Copy the following entries line for line, with no changes.

Data lines –

"""

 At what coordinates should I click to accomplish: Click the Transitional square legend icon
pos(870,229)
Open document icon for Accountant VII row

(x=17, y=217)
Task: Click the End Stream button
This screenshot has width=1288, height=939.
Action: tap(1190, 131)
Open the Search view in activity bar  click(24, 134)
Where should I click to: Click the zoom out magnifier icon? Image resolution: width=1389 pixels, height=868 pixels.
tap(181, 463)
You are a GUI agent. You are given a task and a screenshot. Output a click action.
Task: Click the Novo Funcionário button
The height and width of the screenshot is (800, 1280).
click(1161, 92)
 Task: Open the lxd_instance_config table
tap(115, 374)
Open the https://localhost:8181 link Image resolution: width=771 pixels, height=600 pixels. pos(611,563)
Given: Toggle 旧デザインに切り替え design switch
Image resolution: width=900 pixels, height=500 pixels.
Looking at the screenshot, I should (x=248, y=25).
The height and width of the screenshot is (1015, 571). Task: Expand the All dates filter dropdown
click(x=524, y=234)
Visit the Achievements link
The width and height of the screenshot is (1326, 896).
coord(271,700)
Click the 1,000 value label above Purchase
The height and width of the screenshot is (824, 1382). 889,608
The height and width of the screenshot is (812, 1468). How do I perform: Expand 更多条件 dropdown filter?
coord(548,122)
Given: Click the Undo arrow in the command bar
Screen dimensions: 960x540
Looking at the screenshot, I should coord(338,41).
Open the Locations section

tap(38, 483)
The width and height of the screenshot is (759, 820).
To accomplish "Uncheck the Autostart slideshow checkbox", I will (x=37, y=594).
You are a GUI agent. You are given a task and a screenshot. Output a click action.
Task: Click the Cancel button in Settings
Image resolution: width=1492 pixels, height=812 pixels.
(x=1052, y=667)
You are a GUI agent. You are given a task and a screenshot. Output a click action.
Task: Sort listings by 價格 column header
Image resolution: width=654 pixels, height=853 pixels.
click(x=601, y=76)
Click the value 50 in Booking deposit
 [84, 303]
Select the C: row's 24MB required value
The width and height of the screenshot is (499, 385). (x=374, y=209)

"""

Task result –
 At what coordinates should I click to accomplish: Click the Transitional square legend icon
pos(870,229)
Open document icon for Accountant VII row

(x=17, y=217)
Task: Click the End Stream button
This screenshot has width=1288, height=939.
Action: tap(1190, 131)
Open the Search view in activity bar  click(24, 134)
Where should I click to: Click the zoom out magnifier icon? Image resolution: width=1389 pixels, height=868 pixels.
tap(181, 463)
You are a GUI agent. You are given a task and a screenshot. Output a click action.
Task: Click the Novo Funcionário button
The height and width of the screenshot is (800, 1280).
click(1161, 92)
 Task: Open the lxd_instance_config table
tap(115, 374)
Open the https://localhost:8181 link Image resolution: width=771 pixels, height=600 pixels. pos(611,563)
Given: Toggle 旧デザインに切り替え design switch
Image resolution: width=900 pixels, height=500 pixels.
Looking at the screenshot, I should (x=248, y=25).
The height and width of the screenshot is (1015, 571). Task: Expand the All dates filter dropdown
click(x=524, y=234)
Visit the Achievements link
The width and height of the screenshot is (1326, 896).
coord(271,700)
Click the 1,000 value label above Purchase
The height and width of the screenshot is (824, 1382). 889,608
The height and width of the screenshot is (812, 1468). How do I perform: Expand 更多条件 dropdown filter?
coord(548,122)
Given: Click the Undo arrow in the command bar
Screen dimensions: 960x540
Looking at the screenshot, I should coord(338,41).
Open the Locations section

tap(38, 483)
The width and height of the screenshot is (759, 820).
To accomplish "Uncheck the Autostart slideshow checkbox", I will (x=37, y=594).
You are a GUI agent. You are given a task and a screenshot. Output a click action.
Task: Click the Cancel button in Settings
Image resolution: width=1492 pixels, height=812 pixels.
(x=1052, y=667)
You are a GUI agent. You are given a task and a screenshot. Output a click action.
Task: Sort listings by 價格 column header
Image resolution: width=654 pixels, height=853 pixels.
click(x=601, y=76)
Click the value 50 in Booking deposit
 [84, 303]
Select the C: row's 24MB required value
The width and height of the screenshot is (499, 385). (x=374, y=209)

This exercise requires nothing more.